Element lookup listing
---------------

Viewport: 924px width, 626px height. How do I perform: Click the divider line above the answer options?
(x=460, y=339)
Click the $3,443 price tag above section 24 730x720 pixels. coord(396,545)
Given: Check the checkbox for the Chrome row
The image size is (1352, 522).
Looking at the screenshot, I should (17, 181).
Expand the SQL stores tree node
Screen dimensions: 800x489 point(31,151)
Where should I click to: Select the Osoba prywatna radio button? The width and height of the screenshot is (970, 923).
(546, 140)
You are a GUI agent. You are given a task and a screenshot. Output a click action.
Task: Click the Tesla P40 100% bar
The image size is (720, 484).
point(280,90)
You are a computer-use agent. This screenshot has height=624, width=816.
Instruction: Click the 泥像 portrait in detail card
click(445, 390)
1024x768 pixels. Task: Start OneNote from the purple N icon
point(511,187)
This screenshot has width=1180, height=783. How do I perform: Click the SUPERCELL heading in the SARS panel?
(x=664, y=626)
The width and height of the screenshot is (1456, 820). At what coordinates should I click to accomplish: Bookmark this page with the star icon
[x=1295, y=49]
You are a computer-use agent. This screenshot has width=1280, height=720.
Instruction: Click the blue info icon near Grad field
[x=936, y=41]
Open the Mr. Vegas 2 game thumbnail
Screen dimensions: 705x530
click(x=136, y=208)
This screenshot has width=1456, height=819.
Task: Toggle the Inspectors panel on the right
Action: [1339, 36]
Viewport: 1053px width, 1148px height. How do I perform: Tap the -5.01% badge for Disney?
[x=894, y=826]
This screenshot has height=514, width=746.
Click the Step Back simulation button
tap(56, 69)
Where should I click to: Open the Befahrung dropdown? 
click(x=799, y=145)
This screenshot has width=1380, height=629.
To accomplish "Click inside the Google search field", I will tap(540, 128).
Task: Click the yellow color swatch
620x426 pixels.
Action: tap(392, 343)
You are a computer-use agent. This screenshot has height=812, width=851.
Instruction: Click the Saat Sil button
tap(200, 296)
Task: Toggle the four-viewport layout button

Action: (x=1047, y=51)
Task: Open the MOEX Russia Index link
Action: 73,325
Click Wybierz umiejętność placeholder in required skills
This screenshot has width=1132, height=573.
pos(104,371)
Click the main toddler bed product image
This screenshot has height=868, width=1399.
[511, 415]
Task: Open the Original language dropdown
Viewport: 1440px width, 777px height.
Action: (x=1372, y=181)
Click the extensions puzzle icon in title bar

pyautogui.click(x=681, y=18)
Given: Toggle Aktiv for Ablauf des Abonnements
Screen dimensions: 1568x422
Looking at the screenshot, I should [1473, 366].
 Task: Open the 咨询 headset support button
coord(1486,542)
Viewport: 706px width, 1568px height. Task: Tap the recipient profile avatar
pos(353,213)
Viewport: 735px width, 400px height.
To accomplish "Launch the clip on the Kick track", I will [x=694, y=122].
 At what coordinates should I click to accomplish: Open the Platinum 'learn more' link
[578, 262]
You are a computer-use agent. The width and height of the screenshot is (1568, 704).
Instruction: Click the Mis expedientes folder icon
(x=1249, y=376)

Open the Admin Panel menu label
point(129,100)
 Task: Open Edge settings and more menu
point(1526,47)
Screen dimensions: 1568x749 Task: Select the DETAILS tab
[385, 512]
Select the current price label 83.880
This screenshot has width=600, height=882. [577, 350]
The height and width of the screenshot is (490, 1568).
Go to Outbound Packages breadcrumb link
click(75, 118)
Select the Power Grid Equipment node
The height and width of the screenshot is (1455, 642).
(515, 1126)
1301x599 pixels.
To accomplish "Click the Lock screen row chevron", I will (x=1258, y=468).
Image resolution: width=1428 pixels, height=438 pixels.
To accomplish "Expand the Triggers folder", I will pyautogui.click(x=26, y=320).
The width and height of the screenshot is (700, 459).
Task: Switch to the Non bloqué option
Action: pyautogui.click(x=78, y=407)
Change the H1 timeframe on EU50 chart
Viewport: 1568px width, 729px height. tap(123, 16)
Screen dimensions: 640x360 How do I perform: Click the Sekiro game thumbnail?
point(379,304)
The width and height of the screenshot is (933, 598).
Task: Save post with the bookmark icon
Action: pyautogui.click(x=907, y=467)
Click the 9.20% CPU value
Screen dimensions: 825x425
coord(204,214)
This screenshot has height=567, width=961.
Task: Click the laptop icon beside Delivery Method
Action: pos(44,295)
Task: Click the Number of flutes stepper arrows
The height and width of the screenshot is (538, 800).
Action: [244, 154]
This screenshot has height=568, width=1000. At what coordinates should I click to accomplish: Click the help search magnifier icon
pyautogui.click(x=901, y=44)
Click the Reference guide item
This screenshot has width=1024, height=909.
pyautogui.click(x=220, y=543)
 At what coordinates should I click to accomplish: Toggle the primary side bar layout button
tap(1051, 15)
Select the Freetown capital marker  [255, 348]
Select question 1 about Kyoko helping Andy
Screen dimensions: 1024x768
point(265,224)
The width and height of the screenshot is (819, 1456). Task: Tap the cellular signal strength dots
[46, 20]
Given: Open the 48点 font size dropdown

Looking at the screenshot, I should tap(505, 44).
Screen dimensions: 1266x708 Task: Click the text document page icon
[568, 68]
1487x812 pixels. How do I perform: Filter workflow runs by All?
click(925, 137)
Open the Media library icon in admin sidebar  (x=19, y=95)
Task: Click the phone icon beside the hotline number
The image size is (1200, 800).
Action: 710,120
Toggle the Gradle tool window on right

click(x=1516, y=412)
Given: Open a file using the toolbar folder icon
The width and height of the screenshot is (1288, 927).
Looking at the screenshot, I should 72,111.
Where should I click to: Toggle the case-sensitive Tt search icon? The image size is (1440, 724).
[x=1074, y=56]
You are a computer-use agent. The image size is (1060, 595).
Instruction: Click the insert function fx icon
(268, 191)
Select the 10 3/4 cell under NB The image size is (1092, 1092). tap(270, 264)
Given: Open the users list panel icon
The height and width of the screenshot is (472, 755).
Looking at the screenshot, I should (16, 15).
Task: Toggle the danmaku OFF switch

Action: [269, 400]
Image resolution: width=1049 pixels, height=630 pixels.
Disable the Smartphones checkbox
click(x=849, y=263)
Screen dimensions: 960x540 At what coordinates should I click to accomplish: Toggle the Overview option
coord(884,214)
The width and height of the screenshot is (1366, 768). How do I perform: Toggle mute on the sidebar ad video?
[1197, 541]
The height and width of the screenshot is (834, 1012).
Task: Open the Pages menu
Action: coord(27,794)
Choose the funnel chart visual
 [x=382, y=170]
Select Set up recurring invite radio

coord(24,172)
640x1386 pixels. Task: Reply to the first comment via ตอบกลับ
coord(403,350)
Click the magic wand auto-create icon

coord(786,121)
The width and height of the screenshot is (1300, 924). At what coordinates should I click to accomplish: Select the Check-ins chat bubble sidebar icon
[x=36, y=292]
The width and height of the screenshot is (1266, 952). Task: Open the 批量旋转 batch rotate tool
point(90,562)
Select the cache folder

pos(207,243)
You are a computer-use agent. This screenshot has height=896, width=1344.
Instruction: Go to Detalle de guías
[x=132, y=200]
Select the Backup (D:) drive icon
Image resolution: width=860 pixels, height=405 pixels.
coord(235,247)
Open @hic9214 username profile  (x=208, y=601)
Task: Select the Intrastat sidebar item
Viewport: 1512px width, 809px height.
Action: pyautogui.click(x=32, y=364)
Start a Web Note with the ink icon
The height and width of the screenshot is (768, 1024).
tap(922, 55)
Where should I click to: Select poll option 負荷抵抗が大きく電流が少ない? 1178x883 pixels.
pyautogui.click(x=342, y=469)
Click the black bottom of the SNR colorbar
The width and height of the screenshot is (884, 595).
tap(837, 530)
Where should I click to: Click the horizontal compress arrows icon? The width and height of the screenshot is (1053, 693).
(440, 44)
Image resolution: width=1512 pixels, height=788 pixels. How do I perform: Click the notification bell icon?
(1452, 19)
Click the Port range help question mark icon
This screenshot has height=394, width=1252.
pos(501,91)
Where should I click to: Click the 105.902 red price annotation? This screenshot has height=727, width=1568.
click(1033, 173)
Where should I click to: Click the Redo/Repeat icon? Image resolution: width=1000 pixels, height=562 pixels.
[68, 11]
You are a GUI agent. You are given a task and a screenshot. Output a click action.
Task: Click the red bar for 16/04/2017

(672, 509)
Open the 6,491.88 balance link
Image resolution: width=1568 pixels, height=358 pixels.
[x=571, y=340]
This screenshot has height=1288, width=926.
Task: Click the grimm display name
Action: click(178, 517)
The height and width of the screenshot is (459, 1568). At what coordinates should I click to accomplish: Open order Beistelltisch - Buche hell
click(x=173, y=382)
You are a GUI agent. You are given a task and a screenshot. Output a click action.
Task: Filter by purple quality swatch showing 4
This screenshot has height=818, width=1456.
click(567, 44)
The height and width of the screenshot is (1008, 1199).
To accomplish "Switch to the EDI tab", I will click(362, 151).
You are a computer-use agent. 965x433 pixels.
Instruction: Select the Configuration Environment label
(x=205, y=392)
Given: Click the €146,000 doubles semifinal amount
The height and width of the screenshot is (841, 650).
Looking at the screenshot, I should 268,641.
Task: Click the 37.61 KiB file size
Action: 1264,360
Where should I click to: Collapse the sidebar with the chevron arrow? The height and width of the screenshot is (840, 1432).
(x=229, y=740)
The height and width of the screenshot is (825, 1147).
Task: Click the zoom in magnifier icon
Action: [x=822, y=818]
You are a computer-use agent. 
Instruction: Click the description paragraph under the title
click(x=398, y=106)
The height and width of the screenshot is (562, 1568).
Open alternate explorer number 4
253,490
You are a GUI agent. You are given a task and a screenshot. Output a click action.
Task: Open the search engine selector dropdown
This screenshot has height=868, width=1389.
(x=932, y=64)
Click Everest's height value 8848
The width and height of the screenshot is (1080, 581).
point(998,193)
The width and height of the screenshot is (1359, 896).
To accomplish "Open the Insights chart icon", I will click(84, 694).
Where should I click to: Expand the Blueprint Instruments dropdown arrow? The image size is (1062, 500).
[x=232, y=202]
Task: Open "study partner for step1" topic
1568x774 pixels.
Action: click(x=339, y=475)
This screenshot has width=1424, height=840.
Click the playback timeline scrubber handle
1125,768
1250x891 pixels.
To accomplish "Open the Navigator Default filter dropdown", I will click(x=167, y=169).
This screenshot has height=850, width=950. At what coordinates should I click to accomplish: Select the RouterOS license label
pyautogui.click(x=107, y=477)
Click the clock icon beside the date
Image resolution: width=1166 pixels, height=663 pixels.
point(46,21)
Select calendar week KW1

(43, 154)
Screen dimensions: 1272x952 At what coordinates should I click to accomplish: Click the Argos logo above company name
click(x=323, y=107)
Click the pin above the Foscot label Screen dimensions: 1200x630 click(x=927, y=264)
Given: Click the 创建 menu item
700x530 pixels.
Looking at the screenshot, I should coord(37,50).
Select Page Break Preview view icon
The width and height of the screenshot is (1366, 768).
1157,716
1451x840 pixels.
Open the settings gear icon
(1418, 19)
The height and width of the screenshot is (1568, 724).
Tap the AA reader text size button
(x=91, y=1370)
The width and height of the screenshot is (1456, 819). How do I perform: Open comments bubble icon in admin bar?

---------------

The request:
Rewrite the listing from the line with "1451x840 pixels." through the end, replacing "gear" with "cog" and leaving everything else unchanged.

Output for this exercise:
1451x840 pixels.
Open the settings cog icon
(1418, 19)
The height and width of the screenshot is (1568, 724).
Tap the AA reader text size button
(x=91, y=1370)
The width and height of the screenshot is (1456, 819). How do I perform: Open comments bubble icon in admin bar?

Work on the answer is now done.